After some careful matching up of terms (it's like a puzzle!), I figured out that `A = 1`, `B = -2`, and `C = 1`.
So, our integral becomes:
`∫ [1 / (2x + 1) + (-2x + 1) / (4x^2 + 1)] dx`
We can split the second part even more: `∫ [1 / (2x + 1) - 2x / (4x^2 + 1) + 1 / (4x^2 + 1)] dx`.

5. **Time to integrate each piece!** This is where we find the original function for each part.
* **First piece: `∫ 1 / (2x + 1) dx`**
This one is like `1/stuff`. If you let `u = 2x + 1`, then the little `dx` changes to `du/2`. So, we get `(1/2) ∫ 1/u du`.
The integral of `1/u` is `ln|u|` (that's the natural logarithm function!).
So, this part gives us `(1/2) ln|2x + 1|`.

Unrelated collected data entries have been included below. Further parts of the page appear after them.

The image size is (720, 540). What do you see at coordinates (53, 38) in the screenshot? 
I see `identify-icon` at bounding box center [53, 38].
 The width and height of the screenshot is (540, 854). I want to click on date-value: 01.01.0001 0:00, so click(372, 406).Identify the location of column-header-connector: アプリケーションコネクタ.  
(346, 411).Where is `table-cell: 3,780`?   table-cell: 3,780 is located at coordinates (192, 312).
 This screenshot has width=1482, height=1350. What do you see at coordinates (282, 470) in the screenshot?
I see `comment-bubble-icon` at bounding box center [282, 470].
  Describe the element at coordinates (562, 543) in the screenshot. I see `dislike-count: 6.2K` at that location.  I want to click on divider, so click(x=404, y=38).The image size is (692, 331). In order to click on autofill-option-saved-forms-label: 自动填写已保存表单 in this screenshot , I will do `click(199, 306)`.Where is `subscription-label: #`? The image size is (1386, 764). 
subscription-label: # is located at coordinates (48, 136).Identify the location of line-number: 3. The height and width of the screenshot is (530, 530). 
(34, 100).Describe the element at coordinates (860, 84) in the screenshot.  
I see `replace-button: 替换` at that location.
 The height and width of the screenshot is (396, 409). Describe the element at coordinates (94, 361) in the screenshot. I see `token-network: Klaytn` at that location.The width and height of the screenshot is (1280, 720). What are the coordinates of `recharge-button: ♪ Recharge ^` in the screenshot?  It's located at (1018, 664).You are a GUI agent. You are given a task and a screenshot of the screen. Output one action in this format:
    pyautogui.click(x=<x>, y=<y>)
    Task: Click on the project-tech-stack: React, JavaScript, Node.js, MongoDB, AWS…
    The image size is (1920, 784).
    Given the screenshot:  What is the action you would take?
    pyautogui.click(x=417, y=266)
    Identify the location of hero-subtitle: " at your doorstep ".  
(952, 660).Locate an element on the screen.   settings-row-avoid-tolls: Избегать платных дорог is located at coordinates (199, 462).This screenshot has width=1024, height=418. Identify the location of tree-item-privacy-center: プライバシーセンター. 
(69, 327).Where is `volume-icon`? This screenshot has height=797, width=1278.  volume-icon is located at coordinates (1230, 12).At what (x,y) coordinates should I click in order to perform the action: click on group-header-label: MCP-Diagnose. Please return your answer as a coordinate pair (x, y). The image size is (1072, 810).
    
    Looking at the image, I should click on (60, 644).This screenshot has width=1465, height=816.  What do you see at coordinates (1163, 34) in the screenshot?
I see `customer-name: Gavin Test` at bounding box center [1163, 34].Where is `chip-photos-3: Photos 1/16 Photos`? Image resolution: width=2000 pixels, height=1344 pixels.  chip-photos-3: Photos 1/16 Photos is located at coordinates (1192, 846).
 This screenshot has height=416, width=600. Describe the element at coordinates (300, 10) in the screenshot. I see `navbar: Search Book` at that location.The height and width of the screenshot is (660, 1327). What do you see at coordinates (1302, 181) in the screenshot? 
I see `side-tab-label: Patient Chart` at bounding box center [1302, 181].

* **Second piece: `∫ -2x / (4x^2 + 1) dx`**
This one is a bit tricky, but if you notice that the top `(-2x)` is related to the derivative of the bottom `(4x^2 + 1)`, we can use a similar trick! Let `v = 4x^2 + 1`, then `dv = 8x dx`. So, `-2x dx` is the same as `(-1/4) dv`.
This becomes `∫ (-1/4) (1/v) dv`, which is `(-1/4) ln(4x^2 + 1)`. (We don't need absolute value here because `4x^2 + 1` is always positive!)

* **Third piece: `∫ 1 / (4x^2 + 1) dx`**
This one is a special pattern! It looks like `1 / ( (something)^2 + 1)`. Here, `something` is `2x`.
If you let `w = 2x`, then `dw = 2dx`, so `dx = dw/2`.
This becomes `(1/2) ∫ 1 / (w^2 + 1) dw`.
The integral of `1 / (w^2 + 1)` is `arctan(w)` (that's the arctangent function, super useful!).
So, this part gives us `(1/2) arctan(2x)`.

6. **Put all the answers together!** Don't forget the `+ C` at the end – that's a placeholder for any constant number that could have been there before we found the original function.
So, the final answer is `(1/2) ln|2x + 1| - (1/4) ln(4x^2 + 1) + (1/2) arctan(2x) + C`.

It was fun breaking this one down! See, integrals are just big puzzles!